ABM is a mathematical and computational technique that simulates interactions between agents within a complex system. It has a rule-based modeling format that determines probabilities to next states at every step, unlike ordinary differential equation (ODE) modeling. Each agent in ABM has several attributes and a set of predefined reaction rules, and therefore executes a series of operations. ABM takes relatively longer simulation time than ODE, but is advantageous to implement in biological systems (e.g., for time delay reactions, spatial translocation, and biased distribution) as it does not require conversion to an equation , . Because our model includes variables that have spatial information, such as the location of each mitochondrion and molecule, as well as temporal information, the ABM method is appropriate for our subject. In the following sections, we provide detailed simulation results and describe use of the ABM in mitochondrial network dynamics and ROS propagation.
Different responses to oxidative stress by mitochondrial network dynamics
Given oxidative stress, ROS act as messenger molecules and further affect neighboring mitochondria to produce more ROS, which eventually propagate throughout the whole cell (Figure 1). In this context, mitochondrial network dynamics provides critical determinants for cellular response to oxidative stress. Our results show that the speed of ROS propagation in the cytosol, dose dependency to initial oxidative stress, and overall sensitivity to oxidative stress change in relation to mitochondrial network dynamics. We investigated how these characteristics were affected by modifying two major variables of mitochondrial network dynamics: the mitochondrial distribution pattern in the cytosol and the number of mitochondria within the cell.
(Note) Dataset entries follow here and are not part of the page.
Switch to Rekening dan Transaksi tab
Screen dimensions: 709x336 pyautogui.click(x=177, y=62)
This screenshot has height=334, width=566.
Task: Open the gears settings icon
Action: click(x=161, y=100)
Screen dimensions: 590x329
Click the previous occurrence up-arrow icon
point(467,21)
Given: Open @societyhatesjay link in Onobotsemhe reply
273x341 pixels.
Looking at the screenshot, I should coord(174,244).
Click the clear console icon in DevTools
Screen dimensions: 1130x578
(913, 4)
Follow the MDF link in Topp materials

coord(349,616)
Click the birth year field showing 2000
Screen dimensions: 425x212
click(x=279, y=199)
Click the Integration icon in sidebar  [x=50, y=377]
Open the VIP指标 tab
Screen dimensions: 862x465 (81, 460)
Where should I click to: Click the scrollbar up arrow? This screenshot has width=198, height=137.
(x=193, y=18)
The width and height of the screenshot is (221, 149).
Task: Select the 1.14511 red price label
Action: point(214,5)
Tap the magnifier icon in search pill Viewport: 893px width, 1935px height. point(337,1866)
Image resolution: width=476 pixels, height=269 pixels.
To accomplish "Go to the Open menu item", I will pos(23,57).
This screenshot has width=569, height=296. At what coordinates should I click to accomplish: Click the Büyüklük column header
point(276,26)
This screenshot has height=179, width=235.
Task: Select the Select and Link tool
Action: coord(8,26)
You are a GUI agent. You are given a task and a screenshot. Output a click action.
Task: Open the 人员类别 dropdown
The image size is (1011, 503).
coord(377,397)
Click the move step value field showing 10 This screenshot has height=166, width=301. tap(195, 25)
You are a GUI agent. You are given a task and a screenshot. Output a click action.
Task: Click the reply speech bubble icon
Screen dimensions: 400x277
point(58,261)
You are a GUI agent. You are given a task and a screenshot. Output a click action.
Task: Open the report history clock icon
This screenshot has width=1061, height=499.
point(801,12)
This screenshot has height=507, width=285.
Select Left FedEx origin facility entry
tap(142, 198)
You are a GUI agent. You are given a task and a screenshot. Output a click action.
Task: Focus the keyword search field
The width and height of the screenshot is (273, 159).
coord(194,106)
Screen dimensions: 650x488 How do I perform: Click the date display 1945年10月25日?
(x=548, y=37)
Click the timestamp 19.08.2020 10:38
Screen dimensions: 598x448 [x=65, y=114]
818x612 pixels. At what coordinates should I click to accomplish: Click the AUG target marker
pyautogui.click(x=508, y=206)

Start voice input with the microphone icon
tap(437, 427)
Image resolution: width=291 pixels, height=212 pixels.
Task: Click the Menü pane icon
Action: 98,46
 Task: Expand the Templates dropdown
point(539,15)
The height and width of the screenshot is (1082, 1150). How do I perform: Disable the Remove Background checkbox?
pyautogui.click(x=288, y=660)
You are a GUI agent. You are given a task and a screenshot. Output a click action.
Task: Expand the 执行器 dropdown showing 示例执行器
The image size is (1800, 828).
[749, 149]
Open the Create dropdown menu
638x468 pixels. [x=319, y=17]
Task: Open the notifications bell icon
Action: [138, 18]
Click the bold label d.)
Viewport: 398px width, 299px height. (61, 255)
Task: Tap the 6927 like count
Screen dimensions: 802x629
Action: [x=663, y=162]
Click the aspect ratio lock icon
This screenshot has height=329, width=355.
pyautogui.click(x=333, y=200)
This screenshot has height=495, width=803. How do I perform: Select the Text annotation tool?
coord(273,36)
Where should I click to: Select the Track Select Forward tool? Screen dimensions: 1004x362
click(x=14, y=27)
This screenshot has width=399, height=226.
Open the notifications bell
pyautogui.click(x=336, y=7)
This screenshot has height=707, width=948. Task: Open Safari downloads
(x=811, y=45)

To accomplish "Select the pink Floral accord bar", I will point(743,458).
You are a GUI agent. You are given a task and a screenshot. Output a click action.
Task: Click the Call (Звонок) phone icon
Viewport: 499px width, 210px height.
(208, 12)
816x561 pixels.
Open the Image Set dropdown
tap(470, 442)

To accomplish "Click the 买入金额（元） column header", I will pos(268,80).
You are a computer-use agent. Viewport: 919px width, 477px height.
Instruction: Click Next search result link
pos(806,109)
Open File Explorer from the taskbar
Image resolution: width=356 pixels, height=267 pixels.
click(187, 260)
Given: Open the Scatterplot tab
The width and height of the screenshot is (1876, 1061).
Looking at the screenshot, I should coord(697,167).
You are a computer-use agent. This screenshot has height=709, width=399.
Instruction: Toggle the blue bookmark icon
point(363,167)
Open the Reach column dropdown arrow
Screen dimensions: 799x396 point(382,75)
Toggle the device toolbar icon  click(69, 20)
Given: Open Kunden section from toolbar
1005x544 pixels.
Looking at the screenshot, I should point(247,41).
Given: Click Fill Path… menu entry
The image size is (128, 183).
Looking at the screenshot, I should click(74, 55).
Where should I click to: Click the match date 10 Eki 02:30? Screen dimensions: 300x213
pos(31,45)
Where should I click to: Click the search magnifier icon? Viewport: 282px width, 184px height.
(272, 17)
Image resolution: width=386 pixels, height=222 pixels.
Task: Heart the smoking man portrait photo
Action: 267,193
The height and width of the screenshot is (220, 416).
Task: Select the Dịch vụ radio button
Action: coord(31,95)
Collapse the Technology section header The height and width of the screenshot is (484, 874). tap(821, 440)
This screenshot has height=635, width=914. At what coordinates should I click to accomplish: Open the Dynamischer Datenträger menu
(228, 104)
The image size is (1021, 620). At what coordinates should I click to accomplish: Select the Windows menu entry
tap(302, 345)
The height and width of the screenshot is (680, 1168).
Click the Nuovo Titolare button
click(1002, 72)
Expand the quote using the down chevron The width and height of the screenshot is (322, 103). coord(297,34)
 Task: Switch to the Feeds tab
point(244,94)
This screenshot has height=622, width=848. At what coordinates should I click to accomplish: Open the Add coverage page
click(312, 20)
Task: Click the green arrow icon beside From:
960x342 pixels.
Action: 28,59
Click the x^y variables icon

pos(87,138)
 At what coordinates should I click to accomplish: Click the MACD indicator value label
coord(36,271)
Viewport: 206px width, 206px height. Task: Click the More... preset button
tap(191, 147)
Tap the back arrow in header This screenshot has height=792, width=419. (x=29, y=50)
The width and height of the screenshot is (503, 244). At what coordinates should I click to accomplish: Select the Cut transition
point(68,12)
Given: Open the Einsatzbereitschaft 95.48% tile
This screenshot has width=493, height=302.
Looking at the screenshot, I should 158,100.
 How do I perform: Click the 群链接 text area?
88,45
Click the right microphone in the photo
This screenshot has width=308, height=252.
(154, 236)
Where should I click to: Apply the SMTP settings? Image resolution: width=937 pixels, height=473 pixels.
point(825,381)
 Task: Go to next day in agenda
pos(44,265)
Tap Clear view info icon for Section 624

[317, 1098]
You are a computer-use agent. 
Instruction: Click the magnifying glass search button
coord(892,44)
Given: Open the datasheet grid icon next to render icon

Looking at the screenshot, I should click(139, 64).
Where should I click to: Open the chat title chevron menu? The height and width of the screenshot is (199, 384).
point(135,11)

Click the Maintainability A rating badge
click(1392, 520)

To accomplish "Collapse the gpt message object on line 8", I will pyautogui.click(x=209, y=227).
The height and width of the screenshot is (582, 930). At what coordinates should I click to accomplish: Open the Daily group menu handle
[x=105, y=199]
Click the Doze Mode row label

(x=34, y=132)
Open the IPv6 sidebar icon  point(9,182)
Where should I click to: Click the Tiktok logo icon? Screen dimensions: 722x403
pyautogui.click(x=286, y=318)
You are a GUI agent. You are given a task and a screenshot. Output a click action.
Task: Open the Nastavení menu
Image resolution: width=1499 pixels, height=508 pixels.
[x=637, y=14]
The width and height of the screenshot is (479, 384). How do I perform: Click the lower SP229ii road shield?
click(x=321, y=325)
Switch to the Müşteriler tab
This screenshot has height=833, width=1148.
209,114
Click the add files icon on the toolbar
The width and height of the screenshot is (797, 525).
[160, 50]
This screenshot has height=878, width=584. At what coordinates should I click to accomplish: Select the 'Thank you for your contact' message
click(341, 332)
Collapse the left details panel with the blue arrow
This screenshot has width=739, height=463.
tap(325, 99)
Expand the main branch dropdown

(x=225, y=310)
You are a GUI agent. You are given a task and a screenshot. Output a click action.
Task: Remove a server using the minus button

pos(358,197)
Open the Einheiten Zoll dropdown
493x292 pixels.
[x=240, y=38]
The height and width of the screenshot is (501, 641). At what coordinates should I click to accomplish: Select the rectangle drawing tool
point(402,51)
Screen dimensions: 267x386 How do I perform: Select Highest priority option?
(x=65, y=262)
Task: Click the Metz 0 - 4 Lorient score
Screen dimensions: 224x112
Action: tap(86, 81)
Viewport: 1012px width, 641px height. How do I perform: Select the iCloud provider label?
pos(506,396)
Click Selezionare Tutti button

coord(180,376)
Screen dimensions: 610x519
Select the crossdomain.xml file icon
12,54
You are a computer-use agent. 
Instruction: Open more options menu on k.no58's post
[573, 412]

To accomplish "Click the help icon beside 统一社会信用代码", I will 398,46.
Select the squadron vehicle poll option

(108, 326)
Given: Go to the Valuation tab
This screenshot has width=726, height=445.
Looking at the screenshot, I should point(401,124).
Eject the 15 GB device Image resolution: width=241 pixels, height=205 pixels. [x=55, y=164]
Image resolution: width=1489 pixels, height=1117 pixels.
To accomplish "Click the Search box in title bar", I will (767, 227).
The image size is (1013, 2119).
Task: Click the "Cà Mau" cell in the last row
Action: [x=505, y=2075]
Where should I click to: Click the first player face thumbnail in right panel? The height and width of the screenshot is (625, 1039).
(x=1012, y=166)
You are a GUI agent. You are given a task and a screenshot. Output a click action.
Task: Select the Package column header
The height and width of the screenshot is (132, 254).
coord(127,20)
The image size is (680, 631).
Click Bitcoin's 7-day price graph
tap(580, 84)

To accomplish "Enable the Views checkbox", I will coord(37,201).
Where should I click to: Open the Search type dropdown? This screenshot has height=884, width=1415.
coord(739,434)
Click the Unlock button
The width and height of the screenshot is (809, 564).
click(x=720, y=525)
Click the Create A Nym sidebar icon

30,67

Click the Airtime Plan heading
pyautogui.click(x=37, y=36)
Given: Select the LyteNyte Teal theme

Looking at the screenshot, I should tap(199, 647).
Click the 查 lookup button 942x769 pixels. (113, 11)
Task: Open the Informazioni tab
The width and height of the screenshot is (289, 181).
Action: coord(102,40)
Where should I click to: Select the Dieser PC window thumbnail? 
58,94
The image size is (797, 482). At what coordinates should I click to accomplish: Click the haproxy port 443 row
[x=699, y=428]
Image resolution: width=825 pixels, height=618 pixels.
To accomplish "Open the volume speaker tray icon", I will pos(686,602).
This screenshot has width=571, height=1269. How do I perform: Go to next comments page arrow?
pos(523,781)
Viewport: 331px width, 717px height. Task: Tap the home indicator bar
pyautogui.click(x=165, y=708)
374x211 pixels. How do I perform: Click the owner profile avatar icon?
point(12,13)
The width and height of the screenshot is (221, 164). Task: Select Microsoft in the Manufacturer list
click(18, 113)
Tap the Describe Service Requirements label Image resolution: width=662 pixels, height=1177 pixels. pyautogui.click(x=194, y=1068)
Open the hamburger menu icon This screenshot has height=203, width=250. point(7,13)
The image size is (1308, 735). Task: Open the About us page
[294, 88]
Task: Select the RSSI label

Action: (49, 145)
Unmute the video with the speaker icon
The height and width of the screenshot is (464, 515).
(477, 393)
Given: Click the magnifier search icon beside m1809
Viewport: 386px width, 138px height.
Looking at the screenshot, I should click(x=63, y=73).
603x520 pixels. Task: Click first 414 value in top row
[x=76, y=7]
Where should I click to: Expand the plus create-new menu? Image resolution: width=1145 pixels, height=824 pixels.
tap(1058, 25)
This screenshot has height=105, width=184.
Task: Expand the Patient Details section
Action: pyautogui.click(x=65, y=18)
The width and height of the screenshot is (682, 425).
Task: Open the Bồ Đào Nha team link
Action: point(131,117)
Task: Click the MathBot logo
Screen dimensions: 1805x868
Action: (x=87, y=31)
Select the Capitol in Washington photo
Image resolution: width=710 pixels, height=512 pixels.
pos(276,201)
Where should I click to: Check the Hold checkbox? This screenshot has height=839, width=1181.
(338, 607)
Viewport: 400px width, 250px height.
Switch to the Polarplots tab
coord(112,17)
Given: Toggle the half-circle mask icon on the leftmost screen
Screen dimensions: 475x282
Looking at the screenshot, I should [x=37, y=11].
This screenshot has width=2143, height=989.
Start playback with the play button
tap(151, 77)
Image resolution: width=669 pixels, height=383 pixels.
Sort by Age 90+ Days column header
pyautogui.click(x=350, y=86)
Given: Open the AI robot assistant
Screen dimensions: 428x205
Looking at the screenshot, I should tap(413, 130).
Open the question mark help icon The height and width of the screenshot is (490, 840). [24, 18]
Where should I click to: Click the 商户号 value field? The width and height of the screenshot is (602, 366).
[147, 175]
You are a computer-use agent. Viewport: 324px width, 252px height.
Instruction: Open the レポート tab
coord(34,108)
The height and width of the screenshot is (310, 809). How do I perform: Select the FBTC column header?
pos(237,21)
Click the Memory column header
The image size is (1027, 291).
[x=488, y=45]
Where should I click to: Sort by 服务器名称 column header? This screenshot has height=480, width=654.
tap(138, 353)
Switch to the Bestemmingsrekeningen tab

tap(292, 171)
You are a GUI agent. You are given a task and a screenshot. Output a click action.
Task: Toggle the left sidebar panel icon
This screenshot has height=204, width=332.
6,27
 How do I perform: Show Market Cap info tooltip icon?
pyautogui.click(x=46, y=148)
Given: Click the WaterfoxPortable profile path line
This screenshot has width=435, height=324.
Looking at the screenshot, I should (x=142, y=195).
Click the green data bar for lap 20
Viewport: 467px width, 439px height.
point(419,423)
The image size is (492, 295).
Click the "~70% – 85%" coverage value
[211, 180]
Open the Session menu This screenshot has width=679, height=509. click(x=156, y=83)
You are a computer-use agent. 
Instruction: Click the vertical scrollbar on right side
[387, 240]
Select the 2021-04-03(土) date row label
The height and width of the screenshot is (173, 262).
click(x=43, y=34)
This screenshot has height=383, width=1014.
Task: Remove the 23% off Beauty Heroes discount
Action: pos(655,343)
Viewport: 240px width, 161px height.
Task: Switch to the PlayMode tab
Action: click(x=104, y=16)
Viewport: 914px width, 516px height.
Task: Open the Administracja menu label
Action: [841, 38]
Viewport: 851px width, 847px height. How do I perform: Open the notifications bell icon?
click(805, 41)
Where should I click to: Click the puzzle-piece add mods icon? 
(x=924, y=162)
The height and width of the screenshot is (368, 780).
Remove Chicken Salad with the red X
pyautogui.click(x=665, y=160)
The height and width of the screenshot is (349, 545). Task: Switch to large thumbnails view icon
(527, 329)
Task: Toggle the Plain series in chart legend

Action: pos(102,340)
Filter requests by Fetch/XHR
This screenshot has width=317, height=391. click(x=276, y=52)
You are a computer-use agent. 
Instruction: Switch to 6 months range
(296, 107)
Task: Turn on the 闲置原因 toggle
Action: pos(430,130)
Regular distribution of mitochondria is defined as a uniform distance between mitochondria, as reported for cardiomyocytes (Figure 2A, top), whereas an irregular distribution of mitochondria implies a random distribution of mitochondria in the cytosol (Figure 2A, middle). Because mitochondria are irregularly scattered in neurons, for example, this simulation implies a real-world comparison between cardiomyocytes and many other cell types that have irregular distribution of mitochondria.
(A) Captured images of real simulation steps in the cardiomyocyte model (top panel), the irregular distribution of mitochondria model (middle panel), and the low density of mitochondria model (bottom panel). Red squares indicate a mitochondrion, white particles represent H2O2, and green particles denote O2−. The model also includes intermediate molecules and three types of antioxidant enzyme, SOD, Gpx1, and catalase. (B–D) Graph shows time course behavior of a model containing five simulation results.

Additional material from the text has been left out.